I'm having (another) thick moment (complex numbers)

1. Nov 19, 2006

Brewer

This is a question thats stumping both myself, and my friends who are on maths degrees!

So...

cos(x) can be written as $$\frac{1}{2}(e^{ix}+e^{-ix})$$ correct?

so does that make its conjugate $$\frac{1}{2}(e^{-ix}+e^{ix})$$, i.e. cos(x) again? or does the switching of the sign go in front of the e? Its been a long time since I used complex numbers, so I (and my friends) are a little rusty! Any help would be appreciated.

Thanks

Brewer

2. Nov 19, 2006

D H

Staff Emeritus
You are assuming that $$e^{iz}$$ and $$e^{-iz}$$ are conjugates of each other. This is only true if z is pure real.
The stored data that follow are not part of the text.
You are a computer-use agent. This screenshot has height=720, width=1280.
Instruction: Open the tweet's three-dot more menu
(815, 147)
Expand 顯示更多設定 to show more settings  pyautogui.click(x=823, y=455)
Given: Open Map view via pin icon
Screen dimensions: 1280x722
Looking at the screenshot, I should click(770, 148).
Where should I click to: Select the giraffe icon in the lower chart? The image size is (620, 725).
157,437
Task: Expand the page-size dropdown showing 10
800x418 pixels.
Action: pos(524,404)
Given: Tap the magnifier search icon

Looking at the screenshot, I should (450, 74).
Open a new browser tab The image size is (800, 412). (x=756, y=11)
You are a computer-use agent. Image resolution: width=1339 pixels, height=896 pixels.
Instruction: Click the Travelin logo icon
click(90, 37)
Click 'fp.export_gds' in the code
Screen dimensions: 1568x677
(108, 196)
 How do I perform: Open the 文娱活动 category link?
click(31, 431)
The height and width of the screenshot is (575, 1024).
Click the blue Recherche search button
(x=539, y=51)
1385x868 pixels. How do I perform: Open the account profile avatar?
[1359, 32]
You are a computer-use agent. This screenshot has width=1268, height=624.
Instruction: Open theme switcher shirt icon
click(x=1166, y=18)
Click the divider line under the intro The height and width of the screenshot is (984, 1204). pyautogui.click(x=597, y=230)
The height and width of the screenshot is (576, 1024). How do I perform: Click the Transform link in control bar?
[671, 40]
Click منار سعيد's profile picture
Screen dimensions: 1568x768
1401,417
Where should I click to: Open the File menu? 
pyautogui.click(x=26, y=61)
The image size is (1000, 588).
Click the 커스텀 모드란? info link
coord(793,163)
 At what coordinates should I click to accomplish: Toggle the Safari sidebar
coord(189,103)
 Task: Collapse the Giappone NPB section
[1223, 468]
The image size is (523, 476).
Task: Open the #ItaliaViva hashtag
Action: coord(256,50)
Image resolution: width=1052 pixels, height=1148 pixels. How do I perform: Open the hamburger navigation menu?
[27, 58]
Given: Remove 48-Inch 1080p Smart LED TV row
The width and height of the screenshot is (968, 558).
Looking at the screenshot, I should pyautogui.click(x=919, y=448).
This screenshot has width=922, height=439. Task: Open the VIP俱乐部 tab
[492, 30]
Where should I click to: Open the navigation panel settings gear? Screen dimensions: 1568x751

If $$z=x+iy, (x,y)\in\mathbb R\times \mathbb R)$$, then $$e^{iz}=e^{-y}e^{ix}$$ and $$e^{-iz}=e^{y}e^{-ix}$$. Taking the conjugates, $$e^{iz^\ast}=e^{-y}e^{-ix} \ne e^{-iz}$$ and $$e^{-iz^\ast}=e^{y}e^{ix} \ne e^{iz}$$.

Last edited: Nov 19, 2006
3. Nov 19, 2006

HallsofIvy

Staff Emeritus
In order that your equation $$\frac{1}{2}(e^{ix}+e^{-ix})$$ be correct, x must be a real number and then cos(x) is a real number. Is the complex conjugate of cos(x) equal to cos(x)? Of course it is: the complex conjugate of any real number is itself!

4. Nov 19, 2006

Brewer

Well in the example I'm doing this is the case.

5. Nov 19, 2006

Brewer

Good that makes me feel better, as thats the reasoning I came up with, and the other thought was conceived by 2 maths students!

6. Nov 19, 2006

D H

Staff Emeritus
Halls, you should know better!

The equation $$\cos(x) = \frac{1}{2}(e^{ix}+e^{-ix})$$ follows directly from Euler's formula, $$e^{ix} = \cos(x) + i\sin(x)$$, which is valid for all real and complex x. Thus the given expression for $$\cos(x)$$ is valid for all real and complex x.